EL HERMANO VICTORINO DE LA SALLE EN EL TESTIMONIO DE UN SANTO

Fecha de nacimiento: 3 de diciembre de 1902 en Tortejada, Teruel. Fecha de martirio: 11 de noviembre de 1936 en Torredembarra. Beatificación: 13 de octubre de 2013 en Tarragona.

Me llamo Mariano Navarro Blasco, natural de Tortejada, Teruel e hijo de Pedro y Filomena. En mi infancia pasaban los Hermanos reclutadores por nuestro pueblo motivando a los chicos a ser generosos con Jesús y seguirle en la vida consagrada. Uno de mis amigos, José Esteban fue el primero en marchar al Noviciado Menor de Cambrils. Yo tenía doce años y también quise acompañarle, pero mi edad imposibilitó mi ingreso en ese año en la casa de formación. Tuve que esperar dos años más tarde para poder dejar mi casa y mi familia en pos de Jesús al estilo de Juan Bautista de La Salle.

En la fiesta de Todos los Santos de 1918 recibí el hábito religioso y me pusieron el nombre religioso de Hno.
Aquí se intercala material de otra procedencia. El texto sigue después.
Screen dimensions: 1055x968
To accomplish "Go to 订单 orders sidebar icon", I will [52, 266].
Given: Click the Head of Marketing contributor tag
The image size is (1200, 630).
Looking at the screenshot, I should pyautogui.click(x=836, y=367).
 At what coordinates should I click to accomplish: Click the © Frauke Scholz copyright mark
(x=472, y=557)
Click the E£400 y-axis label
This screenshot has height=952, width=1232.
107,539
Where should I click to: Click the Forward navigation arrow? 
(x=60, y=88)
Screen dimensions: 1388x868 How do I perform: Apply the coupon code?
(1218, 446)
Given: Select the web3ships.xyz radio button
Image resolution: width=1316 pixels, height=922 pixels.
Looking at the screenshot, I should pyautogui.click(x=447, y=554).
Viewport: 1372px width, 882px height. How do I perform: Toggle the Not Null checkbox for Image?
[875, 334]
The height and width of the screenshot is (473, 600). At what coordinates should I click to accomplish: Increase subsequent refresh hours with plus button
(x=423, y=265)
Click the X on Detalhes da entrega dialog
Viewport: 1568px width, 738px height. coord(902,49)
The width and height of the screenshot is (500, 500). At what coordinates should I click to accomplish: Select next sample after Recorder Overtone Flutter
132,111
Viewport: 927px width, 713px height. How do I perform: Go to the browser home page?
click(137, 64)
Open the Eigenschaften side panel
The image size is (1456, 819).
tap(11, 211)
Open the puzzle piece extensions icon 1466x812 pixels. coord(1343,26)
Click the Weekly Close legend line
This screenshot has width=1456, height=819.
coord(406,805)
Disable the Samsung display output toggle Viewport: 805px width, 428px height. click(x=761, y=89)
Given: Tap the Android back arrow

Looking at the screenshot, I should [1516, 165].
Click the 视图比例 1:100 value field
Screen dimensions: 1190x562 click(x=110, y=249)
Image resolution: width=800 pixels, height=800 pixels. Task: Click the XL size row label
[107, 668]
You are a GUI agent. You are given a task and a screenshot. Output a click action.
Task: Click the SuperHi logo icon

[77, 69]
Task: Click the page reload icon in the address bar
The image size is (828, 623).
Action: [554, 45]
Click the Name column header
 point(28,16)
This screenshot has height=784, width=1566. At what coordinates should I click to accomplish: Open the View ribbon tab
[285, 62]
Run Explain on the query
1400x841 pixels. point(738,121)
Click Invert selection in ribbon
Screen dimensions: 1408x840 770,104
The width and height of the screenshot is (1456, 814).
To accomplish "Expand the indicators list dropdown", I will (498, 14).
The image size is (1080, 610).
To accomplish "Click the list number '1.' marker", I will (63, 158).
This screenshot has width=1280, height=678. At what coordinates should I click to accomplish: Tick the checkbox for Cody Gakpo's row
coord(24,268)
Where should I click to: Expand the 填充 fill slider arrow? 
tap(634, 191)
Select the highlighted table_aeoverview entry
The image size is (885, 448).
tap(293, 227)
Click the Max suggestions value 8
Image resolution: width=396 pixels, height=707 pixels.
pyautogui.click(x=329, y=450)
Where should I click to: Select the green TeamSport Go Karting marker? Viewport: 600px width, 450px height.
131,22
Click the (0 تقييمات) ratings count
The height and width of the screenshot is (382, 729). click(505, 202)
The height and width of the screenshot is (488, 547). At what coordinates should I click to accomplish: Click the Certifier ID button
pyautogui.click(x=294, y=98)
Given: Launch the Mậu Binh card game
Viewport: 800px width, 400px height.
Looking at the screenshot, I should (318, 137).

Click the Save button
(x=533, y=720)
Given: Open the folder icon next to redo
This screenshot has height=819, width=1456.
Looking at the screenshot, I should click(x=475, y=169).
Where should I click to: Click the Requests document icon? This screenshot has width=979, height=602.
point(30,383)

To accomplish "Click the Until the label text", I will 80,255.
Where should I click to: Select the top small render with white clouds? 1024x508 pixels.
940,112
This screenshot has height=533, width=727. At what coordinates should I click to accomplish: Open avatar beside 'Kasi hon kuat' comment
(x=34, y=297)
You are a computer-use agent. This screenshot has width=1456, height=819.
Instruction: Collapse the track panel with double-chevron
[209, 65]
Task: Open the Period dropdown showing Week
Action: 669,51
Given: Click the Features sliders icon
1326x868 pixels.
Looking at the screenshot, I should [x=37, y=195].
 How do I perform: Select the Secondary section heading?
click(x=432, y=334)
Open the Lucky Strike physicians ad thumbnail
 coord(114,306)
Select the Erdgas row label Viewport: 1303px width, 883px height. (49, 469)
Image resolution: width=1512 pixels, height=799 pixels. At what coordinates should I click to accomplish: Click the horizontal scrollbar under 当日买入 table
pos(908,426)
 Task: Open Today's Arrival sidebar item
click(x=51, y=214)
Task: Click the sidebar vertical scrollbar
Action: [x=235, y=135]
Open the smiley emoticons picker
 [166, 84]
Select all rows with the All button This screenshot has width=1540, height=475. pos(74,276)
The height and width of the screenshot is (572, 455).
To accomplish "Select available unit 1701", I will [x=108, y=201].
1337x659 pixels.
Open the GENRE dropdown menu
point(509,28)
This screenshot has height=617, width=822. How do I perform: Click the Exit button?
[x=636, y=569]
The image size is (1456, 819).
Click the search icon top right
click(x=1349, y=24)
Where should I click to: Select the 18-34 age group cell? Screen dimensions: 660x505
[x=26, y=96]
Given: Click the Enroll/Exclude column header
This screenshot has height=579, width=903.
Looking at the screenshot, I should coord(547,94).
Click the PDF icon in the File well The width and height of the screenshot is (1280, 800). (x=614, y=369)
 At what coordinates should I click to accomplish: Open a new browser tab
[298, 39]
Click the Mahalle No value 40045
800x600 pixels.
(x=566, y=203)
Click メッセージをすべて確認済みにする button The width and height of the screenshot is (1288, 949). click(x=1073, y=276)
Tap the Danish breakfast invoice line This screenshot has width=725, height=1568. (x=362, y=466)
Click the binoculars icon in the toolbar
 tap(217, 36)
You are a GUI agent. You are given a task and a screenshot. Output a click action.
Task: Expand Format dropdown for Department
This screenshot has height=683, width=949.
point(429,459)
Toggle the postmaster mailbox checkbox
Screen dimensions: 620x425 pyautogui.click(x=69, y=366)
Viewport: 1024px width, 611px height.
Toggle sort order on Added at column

Jenaro. Aquella mañana el maestro de novicios nos había dirigido la meditación tomando el texto de nuestro Fundador: “desde que se usa este hábito no se tiene otra idea que la de permanecer en esta comunidad toda la vida”. Al ponerme el hábito pedí al Señor poder perseverar e mi vocación hasta el final de mis días.

Mi primera obediencia llegó en 1920, al destinarme a la escuela “Sagrado Corazón” de Cambrils. Aquí empecé mi labor docente y guardo hermosos recuerdos de esos primeros meses. En 1922 fui destinado al Colegio “Sagrado Corazón” de Tarragona. Coincidió mi llegada con el traslado de los locales desde la calle Roger de Llúria a los terrenos de la calle de Estanisau Figueras. El nuevo edificio estaba en construcción, y por doquier había cemento, ladrillos y yeso. El Hno. Director Agapet – Marie viendo la escasez de personal y el aumento de chicos buscaba opciones para los nuevos desafíos escolares.

En 1928 cuando las obras de construcción en el edificio terminaba y llegaban nuevos Hermanos para reforzar la obra lasallista me destinaron al colegio San Juan Bautista de La Salle en El Vedado, Cuba.

Por entonces el Hno. Victorino de la comunidad lasallista de El Vedado había dado inicios a la Acción Católica y aunque algunos Hermanos no veían a bien aquella obra externa, sin embargo aquella pequeña semilla dio frutos abundantes en el colegio y en el país. Numerosas vocaciones al sacerdocio, a la vida religiosa y al matrimonio fueron el resultado de su empeño y de tantos sacrificios.

En 1931 regresé a España, ahora iba con destino al colegio “Sagrado Corazón” de Manlleu y en 1933 a mi querido colegio de Tarragona. En estos colegios intenté aplicar lo observado y vivido por los Hermanos en Cuba: promover la relación cordial y fraterna con los alumnos, atraer a los antiguos alumnos para vivir con ellos su fe adulta, comprometerlos en obras apostólicas. Cada encuentro con ellos era un modo de hacer presente a Dios en sus vidas y acompañarles nuevamente en las prácticas sacramentales, en las Misas y devociones escolares. Con ellos empecé el apostolado de Acción Católica, promoviendo las prácticas espirituales en los chicos de Bachillerato y Comercio.

Al empezar la guerra civil española, fui detenido y encarcelado en el barco – prisión Río Segre. Allí me encontré con numerosos compañeros de mi Comunidad Lasallista, sacerdotes, religiosos y seglares. En la saca del 11 de noviembre de 1936 fui elegido al azar y con un grupo de otros 23 presos fuimos llevados a tierra. En el grupo iban algunos sacerdotes, varios Carmelitas de la Enseñanza y el Hno. Gilberto de Jesús de la comunidad de la “Casa Provincial – Procuradoría – Bruño” de Barcelona, que se hallaba en la casa “Sagrado Corazón” de Cambrils recuperando la salud. En el puerto nos obligarn a subir a un camión y en el pueblo de Torredembarra alcanzamos la palma del martirio.